Estamos a falar de uma espécie de sacrifício humano?

Uma espécie, sim. Essa maneira antiga de ver as coisas não tinha desaparecido completamente. Mas o Coliseu é ao mesmo tempo uma afirmação do tipo de regime que Tito quer, porque é construído em cima do grande lago ornamental que Nero tinha feito. É um repúdio muito contundente do regime de Nero, mas também é uma declaração de ordem. Porque cada pessoa tem o seu lugar, cada um sabe onde se deve sentar. A ideia de censo muito importante para os romanos. E há a sensação de que o Coliseu é um censo de pedra. As pessoas vão lá e sabem que estão no lugar certo. E se estão no lugar certo, a ordem é mantida e os deuses, esperamos nós, estão satisfeitos. O Coliseu tem muito que se lhe diga. Obviamente o entusiasmo é muito importante, mas não é tudo. Não é só o equivalente da final da Liga dos Campeões. Há várias questões morais, teológicas, antiquárias relacionadas com isto.

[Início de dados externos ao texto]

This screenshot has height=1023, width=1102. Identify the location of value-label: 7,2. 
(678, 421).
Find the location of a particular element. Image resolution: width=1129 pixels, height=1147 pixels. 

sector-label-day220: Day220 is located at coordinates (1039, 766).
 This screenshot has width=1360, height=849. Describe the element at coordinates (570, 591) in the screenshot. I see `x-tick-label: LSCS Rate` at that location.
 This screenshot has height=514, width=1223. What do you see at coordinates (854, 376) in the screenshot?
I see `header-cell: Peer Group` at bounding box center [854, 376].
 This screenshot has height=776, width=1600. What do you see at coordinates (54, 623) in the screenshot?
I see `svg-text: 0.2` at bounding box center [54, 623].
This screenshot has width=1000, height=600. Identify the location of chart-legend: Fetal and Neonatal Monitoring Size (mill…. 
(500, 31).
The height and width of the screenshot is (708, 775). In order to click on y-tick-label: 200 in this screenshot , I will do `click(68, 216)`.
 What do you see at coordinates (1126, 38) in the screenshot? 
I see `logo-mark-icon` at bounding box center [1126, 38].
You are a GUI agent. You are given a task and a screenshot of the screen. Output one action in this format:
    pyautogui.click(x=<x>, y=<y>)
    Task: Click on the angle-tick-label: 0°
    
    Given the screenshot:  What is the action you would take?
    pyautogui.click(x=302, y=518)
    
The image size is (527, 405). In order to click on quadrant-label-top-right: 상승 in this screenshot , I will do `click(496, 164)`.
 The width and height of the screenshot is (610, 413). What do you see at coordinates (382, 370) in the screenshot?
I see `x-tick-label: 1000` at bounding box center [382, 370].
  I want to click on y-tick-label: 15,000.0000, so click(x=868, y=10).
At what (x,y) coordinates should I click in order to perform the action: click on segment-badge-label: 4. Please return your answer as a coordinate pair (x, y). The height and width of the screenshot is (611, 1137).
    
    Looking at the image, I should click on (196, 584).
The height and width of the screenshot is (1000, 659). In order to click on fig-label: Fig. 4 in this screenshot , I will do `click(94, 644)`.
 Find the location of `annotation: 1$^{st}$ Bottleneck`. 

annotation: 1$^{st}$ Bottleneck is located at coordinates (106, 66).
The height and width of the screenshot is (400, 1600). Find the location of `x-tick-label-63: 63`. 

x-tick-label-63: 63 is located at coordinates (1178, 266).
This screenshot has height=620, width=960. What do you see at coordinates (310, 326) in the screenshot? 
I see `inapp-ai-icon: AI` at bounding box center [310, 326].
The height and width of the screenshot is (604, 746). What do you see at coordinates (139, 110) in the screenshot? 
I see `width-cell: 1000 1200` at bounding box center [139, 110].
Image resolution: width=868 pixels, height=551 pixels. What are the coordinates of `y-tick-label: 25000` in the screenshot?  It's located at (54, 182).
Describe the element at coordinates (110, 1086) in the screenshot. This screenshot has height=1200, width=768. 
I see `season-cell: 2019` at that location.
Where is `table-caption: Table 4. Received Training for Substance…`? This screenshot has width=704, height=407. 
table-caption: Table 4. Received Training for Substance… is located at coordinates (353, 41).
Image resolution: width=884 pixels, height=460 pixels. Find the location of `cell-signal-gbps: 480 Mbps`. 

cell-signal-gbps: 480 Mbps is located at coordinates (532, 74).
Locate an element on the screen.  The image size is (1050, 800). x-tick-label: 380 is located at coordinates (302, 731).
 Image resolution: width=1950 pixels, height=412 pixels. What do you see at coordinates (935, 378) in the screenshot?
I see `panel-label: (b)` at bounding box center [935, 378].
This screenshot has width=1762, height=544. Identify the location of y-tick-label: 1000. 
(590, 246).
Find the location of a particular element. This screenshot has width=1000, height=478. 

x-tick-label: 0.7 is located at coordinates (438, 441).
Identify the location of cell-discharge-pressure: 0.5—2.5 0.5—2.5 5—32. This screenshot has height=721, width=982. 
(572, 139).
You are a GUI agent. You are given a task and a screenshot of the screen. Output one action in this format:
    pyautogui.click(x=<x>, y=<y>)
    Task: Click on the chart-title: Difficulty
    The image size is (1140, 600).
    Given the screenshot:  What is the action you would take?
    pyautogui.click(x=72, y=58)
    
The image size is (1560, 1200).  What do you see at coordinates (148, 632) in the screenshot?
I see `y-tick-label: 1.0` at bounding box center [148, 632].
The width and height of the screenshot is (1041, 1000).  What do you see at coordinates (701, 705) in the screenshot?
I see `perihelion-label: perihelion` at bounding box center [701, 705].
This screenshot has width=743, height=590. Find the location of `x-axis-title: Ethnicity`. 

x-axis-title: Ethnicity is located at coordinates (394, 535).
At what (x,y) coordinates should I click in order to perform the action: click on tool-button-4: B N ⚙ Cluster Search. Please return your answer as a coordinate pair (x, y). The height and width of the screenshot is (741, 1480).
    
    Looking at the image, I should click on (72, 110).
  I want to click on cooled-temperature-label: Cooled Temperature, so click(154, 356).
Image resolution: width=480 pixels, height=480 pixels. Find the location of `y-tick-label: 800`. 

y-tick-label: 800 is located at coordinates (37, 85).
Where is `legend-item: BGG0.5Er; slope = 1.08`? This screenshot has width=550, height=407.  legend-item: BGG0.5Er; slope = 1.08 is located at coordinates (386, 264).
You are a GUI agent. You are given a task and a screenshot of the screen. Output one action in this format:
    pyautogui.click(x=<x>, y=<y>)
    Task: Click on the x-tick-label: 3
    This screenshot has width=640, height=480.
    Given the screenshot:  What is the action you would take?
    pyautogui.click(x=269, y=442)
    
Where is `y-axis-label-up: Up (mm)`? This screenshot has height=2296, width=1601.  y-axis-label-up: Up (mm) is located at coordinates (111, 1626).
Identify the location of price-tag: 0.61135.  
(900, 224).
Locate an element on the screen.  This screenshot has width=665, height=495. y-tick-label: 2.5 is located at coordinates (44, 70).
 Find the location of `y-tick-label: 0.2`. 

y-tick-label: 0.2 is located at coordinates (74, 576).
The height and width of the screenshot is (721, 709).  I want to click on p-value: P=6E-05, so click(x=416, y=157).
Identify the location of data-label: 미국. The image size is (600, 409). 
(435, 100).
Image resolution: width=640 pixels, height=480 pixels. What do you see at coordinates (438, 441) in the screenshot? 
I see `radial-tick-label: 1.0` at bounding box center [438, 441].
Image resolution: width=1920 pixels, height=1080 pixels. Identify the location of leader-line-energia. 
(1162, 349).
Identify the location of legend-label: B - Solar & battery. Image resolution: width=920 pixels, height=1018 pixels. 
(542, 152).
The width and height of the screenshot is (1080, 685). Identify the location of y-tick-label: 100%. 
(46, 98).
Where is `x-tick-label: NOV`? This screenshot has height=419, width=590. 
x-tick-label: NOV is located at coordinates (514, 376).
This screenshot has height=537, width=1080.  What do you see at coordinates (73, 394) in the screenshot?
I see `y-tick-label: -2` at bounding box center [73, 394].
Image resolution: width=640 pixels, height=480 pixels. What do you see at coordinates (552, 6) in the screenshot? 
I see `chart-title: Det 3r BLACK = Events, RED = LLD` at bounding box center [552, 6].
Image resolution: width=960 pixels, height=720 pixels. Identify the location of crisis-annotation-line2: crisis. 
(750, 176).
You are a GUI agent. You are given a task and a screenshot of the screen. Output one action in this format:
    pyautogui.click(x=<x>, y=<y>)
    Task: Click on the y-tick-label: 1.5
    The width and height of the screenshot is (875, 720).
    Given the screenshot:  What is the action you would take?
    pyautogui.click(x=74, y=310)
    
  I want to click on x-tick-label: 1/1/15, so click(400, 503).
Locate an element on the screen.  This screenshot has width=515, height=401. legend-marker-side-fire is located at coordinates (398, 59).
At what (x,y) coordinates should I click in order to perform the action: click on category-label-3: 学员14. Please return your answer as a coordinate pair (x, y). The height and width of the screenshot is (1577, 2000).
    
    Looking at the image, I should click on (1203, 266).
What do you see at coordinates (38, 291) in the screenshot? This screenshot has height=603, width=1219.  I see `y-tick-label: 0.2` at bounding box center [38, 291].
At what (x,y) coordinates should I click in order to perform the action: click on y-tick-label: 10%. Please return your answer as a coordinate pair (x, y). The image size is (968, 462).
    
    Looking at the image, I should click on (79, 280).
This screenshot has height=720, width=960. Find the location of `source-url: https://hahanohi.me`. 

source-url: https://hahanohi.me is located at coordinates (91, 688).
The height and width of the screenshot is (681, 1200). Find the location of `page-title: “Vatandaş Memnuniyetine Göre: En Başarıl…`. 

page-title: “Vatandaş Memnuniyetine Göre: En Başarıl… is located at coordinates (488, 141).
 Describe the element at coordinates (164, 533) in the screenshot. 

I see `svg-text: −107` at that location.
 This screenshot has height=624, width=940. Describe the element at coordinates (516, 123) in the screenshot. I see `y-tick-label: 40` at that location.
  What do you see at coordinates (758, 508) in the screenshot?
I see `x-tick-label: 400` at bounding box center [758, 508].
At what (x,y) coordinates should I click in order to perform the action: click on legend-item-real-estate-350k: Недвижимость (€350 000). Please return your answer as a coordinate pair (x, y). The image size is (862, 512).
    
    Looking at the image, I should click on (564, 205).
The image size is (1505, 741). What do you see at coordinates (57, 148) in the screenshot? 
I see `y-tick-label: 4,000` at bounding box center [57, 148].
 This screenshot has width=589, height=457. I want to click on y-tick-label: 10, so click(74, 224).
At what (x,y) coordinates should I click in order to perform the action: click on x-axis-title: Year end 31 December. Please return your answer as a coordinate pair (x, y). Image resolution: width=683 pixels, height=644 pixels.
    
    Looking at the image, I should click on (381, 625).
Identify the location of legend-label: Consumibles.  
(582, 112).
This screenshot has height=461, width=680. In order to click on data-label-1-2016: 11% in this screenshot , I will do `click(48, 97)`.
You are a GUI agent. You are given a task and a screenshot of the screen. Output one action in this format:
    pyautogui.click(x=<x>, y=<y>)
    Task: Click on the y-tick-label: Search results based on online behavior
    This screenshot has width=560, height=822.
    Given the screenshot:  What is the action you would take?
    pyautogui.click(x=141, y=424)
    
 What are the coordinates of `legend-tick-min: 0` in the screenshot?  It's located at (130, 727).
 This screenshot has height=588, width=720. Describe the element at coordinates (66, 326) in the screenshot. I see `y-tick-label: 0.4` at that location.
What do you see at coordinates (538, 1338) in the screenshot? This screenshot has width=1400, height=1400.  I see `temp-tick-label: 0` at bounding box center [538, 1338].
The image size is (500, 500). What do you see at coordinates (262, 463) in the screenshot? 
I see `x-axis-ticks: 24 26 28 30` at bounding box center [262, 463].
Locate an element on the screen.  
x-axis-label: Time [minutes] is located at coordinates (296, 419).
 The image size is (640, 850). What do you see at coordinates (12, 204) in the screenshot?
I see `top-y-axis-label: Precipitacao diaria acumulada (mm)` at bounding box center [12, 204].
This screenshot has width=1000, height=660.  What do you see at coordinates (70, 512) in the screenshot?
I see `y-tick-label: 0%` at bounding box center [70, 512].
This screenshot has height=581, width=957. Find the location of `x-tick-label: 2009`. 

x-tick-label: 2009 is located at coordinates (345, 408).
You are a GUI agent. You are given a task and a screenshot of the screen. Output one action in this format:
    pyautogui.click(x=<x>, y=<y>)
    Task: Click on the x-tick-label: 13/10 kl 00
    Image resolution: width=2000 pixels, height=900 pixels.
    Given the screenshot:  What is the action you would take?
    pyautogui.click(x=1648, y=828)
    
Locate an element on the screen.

No Norte de Inglaterra existem ainda várias secções da Muralha de Adriano. A sul ficava o império e a norte ficavam os bárbaros. Havia um contraste nítido entre as pessoas e as paisagens de um e do outro lado da muralha?

A Muralha de Adriano não tinha uma função defensiva. É antes uma afirmação maciça do poder de Roma, e diz às pessoas que vivem a norte da muralha: ‘Não vale a pena darmo-nos ao trabalho de vos conquistar’. É um pouco o equivalente das cercas eletrificadas que protegem as propriedades dos bilionários. Além disso, é apenas uma das várias barreiras deste género que Adriano patrocinou. Há uma de madeira na Alemanha, uma de terra em África. Adriano é como um jardineiro que vai colocando cercas para proteger a beleza da paisagem e manter a ralé à distância.

Ou seja, não é tanto como a grande muralha da China, mas mais como o muro de um condomínio privado.

Adriano não está a dizer que é ali o limite do império, porque os romanos achavam-se senhores de tudo. Como diz Vergílio, o império romano não tem limites. O que aquele muro quer dizer é: ‘Vocês são horríveis, não vos queremos aqui’.